Common tactics include callers impersonating the IRS, Social Security Administration, or tech support companies. They create urgency, insist you buy specific gift cards from specific stores, and ask you to read them the card number and PIN over the phone. Some scammers now use voice-cloning technology to impersonate family members claiming an emergency.7Federal Trade Commission. Avoiding and Reporting Gift Card Scams

If you’ve already shared a gift card code with a scammer, contact the company that issued the card immediately. Tell them the card was used in a scam and ask if any funds can be recovered. Then report the incident at ReportFraud.ftc.gov so the information can be shared with law enforcement agencies investigating these schemes.8Federal Trade Commission. ReportFraud.ftc.gov Recovery isn’t guaranteed, but acting fast gives you the best chance.

What Happens If the Retailer Goes Bankrupt

This is the risk nobody thinks about when buying a closed-loop e-gift card: if the retailer files for bankruptcy, your card balance is not guaranteed. In most cases, a retailer in bankruptcy will continue honoring gift cards because cutting off customers would hurt its chances of reorganizing.
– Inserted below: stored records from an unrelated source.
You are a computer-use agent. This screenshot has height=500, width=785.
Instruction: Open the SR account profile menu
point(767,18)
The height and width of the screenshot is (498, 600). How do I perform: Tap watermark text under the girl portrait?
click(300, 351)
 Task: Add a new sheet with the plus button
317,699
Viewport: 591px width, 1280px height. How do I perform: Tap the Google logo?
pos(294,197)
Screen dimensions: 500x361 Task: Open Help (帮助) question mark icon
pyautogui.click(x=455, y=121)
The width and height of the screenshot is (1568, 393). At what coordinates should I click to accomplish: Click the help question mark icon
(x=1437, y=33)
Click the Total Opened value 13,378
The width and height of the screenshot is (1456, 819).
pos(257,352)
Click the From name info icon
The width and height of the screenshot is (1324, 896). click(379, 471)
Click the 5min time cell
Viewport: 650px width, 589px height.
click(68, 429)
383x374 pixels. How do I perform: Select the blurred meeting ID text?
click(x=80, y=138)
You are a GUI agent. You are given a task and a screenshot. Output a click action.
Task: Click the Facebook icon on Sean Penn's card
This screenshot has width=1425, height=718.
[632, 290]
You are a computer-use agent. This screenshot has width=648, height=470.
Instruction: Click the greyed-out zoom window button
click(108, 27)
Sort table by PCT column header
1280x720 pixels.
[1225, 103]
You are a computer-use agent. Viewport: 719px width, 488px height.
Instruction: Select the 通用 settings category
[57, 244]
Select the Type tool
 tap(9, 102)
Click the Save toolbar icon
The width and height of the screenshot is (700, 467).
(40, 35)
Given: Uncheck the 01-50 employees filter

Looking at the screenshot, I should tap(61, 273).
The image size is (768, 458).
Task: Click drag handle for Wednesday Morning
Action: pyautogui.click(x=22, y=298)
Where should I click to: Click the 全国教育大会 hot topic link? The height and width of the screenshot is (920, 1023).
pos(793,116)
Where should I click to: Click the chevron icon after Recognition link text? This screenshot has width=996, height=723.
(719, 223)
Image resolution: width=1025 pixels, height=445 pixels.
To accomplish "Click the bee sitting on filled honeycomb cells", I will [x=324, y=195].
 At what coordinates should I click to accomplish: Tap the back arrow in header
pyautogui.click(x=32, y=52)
But some bankrupt retailers impose conditions, like requiring you to spend a minimum amount before the gift card value applies, or refusing to give change on the unused portion.

In the worst-case scenario, a retailer that liquidates entirely may leave gift card holders as unsecured creditors, meaning you’d file a claim in bankruptcy court and likely receive pennies on the dollar, if anything. Some state attorneys general have argued that gift card balances should be treated as priority customer deposits, but bankruptcy courts haven’t consistently agreed. The practical takeaway: if you hear a retailer is in financial trouble, use your gift card balance sooner rather than later.

Cash Back for Small Balances

If you’re stuck with a gift card balance too small to buy anything useful, you might be able to get cash back. Around ten states require retailers to redeem gift card balances in cash when the remaining amount falls below a set threshold. The cutoff varies by state, generally ranging from about $1 to $10. Where no such law exists, the retailer has no obligation to convert a small balance to cash, and most won’t.